What is being asked: Identify all lines in the listing that include the word "banner", and copy them out.

------ Records shown ------

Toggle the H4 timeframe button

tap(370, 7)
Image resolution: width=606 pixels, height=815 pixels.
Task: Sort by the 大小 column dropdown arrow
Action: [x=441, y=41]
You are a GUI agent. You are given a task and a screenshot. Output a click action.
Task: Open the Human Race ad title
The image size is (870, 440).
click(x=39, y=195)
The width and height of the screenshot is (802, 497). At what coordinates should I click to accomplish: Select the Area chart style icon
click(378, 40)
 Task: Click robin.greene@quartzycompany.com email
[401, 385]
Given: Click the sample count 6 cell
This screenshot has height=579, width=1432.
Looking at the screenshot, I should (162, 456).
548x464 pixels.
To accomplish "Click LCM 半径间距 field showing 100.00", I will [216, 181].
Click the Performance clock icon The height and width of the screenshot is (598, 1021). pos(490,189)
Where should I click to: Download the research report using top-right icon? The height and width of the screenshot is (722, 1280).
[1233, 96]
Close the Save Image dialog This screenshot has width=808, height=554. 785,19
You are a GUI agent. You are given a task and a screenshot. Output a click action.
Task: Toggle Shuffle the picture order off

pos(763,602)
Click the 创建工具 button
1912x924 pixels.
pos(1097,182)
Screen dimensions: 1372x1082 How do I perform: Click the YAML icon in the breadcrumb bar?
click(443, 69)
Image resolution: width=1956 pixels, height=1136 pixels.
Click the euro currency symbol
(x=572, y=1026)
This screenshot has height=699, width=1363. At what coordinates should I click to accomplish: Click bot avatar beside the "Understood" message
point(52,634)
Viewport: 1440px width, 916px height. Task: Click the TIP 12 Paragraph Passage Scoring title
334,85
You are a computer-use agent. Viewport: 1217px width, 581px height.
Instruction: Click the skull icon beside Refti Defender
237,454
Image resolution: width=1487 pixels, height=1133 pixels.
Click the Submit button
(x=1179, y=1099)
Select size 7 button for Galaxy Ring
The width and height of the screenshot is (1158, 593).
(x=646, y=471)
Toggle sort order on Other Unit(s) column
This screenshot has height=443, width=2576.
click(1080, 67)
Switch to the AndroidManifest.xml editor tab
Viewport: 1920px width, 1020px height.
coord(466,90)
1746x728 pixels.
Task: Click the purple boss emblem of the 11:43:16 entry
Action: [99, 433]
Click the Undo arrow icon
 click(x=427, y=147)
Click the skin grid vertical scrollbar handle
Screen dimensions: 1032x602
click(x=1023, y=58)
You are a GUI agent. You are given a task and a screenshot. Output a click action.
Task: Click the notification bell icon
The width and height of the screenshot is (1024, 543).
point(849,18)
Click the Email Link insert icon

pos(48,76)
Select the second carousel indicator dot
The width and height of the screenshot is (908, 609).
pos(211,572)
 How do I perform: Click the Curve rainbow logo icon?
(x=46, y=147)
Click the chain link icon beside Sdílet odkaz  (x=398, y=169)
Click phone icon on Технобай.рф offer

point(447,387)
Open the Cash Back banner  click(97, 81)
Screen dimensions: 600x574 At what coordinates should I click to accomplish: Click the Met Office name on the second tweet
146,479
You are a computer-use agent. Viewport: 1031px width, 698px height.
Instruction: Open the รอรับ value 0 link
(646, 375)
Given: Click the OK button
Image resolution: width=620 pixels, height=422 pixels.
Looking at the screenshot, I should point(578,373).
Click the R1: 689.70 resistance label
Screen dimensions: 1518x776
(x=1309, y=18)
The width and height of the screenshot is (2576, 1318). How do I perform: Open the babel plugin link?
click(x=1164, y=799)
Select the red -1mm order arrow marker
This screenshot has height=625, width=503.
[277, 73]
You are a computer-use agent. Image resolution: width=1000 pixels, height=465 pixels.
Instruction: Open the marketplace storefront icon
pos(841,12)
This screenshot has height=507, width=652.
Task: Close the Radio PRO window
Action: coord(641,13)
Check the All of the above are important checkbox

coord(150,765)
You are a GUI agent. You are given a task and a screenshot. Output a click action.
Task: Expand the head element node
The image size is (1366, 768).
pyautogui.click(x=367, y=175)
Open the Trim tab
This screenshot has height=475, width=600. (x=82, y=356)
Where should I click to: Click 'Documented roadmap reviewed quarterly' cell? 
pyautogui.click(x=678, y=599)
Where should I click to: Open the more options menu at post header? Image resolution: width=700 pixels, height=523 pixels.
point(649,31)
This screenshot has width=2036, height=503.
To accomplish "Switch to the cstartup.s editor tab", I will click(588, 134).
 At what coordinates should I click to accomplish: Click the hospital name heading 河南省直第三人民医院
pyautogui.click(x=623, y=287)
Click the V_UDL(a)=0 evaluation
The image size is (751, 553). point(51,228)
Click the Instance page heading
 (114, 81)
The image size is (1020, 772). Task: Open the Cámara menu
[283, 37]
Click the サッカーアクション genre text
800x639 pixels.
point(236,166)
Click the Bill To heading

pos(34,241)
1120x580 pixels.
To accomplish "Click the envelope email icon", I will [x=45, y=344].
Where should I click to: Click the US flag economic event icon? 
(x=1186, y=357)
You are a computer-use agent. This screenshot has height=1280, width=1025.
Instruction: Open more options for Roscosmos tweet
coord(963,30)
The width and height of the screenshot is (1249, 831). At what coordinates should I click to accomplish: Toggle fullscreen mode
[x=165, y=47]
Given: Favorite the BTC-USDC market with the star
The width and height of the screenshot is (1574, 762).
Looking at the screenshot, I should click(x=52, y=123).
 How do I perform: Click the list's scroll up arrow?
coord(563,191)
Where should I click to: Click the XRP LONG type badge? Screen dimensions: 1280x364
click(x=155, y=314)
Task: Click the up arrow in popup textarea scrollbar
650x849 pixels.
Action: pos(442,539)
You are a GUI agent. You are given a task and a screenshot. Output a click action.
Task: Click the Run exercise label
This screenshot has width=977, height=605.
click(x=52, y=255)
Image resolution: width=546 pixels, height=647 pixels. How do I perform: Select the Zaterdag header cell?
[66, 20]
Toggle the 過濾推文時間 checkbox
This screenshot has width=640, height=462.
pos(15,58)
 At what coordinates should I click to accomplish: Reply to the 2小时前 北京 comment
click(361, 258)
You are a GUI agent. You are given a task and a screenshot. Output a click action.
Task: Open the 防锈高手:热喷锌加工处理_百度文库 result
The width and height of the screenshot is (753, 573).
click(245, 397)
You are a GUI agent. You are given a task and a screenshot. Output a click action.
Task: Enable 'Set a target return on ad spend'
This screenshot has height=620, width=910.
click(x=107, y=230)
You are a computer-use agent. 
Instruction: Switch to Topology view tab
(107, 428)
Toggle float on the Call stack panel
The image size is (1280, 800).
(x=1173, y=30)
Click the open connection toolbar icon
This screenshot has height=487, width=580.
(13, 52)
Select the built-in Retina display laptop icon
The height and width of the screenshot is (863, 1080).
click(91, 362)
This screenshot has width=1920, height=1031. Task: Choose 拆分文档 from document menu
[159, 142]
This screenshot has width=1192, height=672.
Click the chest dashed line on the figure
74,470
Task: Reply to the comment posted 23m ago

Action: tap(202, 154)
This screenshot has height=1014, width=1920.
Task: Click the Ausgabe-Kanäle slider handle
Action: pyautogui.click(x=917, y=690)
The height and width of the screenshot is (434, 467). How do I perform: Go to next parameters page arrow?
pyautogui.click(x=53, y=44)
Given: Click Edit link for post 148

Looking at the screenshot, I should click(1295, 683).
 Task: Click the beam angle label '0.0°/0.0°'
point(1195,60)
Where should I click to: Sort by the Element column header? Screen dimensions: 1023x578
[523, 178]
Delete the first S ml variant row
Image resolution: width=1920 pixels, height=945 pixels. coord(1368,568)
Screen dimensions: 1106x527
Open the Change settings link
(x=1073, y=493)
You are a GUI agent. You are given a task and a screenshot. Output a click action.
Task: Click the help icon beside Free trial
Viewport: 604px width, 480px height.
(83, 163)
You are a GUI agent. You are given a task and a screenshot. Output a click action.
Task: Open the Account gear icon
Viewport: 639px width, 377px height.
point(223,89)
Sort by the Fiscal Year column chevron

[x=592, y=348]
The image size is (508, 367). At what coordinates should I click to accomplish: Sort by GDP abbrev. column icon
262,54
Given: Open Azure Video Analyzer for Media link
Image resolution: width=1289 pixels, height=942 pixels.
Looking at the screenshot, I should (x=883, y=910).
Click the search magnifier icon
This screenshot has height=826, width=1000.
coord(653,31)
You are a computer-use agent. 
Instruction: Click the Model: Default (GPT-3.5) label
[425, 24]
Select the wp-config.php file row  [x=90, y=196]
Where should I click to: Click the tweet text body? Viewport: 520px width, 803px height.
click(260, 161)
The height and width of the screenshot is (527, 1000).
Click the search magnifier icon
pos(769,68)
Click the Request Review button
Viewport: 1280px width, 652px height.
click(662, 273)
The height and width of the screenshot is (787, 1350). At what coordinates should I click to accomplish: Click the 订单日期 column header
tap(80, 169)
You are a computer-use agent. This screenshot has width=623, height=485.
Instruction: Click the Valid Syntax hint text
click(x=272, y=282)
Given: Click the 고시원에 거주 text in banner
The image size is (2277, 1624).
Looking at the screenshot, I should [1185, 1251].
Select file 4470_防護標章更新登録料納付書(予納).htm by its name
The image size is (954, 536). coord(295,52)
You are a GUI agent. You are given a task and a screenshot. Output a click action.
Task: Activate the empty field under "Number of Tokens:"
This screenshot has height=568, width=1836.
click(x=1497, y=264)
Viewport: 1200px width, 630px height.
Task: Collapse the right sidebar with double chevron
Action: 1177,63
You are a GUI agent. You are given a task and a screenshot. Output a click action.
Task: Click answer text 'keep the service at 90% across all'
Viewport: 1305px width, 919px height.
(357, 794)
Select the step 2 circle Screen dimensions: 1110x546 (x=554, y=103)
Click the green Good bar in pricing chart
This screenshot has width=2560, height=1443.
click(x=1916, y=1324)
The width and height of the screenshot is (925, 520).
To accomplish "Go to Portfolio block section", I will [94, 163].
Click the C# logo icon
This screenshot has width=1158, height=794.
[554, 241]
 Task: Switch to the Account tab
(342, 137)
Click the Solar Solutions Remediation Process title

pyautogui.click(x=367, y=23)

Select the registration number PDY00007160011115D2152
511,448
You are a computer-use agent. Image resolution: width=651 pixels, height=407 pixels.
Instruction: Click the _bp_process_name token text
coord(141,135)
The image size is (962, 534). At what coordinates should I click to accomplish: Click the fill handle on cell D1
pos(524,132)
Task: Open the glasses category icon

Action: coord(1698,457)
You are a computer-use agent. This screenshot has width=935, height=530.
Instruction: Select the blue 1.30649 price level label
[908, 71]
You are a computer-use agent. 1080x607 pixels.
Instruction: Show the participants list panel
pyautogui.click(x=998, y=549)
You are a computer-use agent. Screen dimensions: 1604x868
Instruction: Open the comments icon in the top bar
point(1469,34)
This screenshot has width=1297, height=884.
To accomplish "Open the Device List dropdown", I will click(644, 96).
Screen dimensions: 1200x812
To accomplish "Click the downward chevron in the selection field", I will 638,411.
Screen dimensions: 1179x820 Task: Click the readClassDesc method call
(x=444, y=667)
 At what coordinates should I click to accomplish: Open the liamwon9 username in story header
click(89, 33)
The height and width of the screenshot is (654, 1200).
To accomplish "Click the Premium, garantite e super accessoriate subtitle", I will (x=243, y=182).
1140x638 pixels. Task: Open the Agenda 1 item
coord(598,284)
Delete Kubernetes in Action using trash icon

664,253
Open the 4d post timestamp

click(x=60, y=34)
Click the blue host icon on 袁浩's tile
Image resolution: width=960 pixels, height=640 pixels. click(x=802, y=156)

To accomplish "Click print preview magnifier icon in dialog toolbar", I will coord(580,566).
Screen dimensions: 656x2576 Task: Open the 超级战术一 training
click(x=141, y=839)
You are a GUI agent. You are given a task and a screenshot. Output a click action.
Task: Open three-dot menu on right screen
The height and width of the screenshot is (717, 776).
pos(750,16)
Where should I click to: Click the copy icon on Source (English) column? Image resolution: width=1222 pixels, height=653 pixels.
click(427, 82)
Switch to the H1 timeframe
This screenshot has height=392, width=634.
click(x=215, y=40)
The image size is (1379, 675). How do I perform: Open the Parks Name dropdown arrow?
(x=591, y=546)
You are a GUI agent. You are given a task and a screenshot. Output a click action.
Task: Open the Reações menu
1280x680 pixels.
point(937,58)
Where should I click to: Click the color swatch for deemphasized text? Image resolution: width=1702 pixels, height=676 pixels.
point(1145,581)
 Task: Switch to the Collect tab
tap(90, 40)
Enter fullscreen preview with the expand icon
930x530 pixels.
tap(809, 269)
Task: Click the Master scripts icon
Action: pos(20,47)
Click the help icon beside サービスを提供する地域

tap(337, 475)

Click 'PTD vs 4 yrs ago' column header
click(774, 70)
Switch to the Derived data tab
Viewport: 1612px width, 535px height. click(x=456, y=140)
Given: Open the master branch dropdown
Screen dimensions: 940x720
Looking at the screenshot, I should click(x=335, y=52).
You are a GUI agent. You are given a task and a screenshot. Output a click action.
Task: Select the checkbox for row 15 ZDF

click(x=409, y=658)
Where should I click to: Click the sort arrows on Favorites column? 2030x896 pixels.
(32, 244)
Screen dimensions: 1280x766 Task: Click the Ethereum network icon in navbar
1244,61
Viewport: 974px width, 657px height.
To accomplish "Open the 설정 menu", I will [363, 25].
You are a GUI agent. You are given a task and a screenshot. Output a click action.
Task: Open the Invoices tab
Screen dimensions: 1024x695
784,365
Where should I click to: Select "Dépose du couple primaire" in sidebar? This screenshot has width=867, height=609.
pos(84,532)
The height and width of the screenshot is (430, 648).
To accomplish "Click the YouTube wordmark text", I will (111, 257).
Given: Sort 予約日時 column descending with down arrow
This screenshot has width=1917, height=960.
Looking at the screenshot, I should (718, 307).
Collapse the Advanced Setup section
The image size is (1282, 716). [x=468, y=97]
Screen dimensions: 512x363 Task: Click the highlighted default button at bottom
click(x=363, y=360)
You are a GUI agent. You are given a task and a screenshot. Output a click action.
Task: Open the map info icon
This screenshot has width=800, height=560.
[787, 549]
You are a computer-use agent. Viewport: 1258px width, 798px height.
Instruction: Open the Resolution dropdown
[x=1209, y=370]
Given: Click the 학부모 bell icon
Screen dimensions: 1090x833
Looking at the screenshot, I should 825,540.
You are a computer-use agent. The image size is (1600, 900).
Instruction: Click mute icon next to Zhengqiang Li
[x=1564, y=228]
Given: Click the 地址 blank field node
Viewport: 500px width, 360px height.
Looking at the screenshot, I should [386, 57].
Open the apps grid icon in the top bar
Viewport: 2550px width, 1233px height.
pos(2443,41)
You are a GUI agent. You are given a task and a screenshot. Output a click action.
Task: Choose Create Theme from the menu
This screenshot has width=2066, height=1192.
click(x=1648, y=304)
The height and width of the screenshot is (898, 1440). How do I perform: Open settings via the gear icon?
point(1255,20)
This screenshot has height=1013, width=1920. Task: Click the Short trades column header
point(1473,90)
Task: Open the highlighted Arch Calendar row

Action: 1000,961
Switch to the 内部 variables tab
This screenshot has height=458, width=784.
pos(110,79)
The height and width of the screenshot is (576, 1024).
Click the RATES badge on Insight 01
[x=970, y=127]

------

Answer for this exercise:
Open the Cash Back banner  click(97, 81)
Given: Click the 고시원에 거주 text in banner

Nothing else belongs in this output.